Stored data
- - - -

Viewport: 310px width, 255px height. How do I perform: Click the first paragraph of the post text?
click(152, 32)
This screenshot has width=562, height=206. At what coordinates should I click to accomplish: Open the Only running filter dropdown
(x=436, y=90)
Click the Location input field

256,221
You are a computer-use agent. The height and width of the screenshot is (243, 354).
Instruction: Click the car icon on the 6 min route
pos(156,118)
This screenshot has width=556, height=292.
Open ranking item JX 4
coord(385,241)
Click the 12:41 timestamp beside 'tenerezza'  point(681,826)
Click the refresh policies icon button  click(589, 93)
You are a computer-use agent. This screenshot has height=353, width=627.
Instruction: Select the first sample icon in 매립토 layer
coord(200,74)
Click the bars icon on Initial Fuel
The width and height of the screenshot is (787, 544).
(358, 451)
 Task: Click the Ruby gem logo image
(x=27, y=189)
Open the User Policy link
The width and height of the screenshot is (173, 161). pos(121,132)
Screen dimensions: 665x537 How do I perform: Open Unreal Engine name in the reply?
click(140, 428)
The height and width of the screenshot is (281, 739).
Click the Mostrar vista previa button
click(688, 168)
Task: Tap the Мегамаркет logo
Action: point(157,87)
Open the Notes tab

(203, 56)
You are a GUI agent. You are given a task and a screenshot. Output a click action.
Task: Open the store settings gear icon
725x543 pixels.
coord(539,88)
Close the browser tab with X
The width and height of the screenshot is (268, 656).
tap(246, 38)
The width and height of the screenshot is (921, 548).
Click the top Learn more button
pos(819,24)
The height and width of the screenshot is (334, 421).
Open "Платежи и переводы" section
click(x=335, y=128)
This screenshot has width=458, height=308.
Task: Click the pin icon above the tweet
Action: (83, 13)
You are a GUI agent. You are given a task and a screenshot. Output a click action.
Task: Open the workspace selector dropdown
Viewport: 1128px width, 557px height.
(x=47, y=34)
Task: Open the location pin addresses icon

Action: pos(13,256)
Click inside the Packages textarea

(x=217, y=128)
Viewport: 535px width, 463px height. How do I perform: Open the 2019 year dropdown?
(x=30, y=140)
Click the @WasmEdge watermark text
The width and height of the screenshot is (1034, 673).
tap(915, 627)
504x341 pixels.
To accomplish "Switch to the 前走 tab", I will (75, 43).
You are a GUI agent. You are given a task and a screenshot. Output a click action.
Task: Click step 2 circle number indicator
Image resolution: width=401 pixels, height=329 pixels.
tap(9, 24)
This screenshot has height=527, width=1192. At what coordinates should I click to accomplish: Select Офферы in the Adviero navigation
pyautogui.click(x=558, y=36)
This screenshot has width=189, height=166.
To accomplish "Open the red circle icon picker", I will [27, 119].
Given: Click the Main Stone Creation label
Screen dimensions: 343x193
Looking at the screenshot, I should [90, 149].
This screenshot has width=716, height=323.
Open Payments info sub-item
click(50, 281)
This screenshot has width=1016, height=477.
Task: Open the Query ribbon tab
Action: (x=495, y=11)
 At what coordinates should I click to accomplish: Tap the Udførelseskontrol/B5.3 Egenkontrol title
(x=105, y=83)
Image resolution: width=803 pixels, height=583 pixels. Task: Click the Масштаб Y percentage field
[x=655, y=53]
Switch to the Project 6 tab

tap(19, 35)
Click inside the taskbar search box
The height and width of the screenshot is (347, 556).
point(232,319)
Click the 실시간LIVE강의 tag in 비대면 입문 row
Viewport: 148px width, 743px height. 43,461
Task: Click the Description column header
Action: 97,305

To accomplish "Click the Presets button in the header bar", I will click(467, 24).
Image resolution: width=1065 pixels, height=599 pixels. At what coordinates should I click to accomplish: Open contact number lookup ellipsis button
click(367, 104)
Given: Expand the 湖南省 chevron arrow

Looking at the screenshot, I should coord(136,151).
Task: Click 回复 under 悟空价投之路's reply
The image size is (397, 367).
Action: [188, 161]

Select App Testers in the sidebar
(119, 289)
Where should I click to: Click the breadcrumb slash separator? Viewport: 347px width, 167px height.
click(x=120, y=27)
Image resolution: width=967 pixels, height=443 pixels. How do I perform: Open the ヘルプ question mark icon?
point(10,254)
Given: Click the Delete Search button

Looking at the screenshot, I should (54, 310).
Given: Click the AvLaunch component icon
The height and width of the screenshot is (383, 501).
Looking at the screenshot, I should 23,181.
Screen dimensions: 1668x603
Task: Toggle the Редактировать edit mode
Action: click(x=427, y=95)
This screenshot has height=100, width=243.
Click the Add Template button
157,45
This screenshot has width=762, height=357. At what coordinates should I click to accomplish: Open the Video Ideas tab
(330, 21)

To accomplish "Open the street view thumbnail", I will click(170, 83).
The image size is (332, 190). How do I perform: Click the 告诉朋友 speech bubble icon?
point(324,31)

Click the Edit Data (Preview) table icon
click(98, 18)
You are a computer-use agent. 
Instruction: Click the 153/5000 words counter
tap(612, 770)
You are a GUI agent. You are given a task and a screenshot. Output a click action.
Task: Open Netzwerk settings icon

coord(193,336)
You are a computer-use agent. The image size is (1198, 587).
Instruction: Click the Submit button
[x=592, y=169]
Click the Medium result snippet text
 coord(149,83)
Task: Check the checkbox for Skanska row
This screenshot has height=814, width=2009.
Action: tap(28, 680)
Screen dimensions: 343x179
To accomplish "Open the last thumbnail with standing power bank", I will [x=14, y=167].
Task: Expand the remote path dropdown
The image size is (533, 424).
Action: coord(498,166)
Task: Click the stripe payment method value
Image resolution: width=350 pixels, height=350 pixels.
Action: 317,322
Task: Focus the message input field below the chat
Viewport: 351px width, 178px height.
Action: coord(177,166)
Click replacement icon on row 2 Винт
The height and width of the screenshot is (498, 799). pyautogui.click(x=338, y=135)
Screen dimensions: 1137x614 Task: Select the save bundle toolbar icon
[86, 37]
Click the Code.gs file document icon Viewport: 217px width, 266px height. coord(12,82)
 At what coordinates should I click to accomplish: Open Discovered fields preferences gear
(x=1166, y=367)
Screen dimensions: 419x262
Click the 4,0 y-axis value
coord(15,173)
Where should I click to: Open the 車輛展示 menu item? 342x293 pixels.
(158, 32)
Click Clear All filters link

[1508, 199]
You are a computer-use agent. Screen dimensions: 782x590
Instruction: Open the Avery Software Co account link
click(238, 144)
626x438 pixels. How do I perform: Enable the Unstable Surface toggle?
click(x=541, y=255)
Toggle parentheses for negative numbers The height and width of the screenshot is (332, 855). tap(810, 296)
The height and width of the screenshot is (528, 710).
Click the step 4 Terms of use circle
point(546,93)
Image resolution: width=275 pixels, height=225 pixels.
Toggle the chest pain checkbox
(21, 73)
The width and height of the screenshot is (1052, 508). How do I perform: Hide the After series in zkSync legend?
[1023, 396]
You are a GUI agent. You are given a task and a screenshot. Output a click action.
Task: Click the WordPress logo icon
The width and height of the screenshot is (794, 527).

- - - -

Exercise:
In the records above, find every line that contains the word "thumbnail" and copy it.

Result of the task:
To accomplish "Open the street view thumbnail", I will click(170, 83).
To accomplish "Open the last thumbnail with standing power bank", I will [x=14, y=167].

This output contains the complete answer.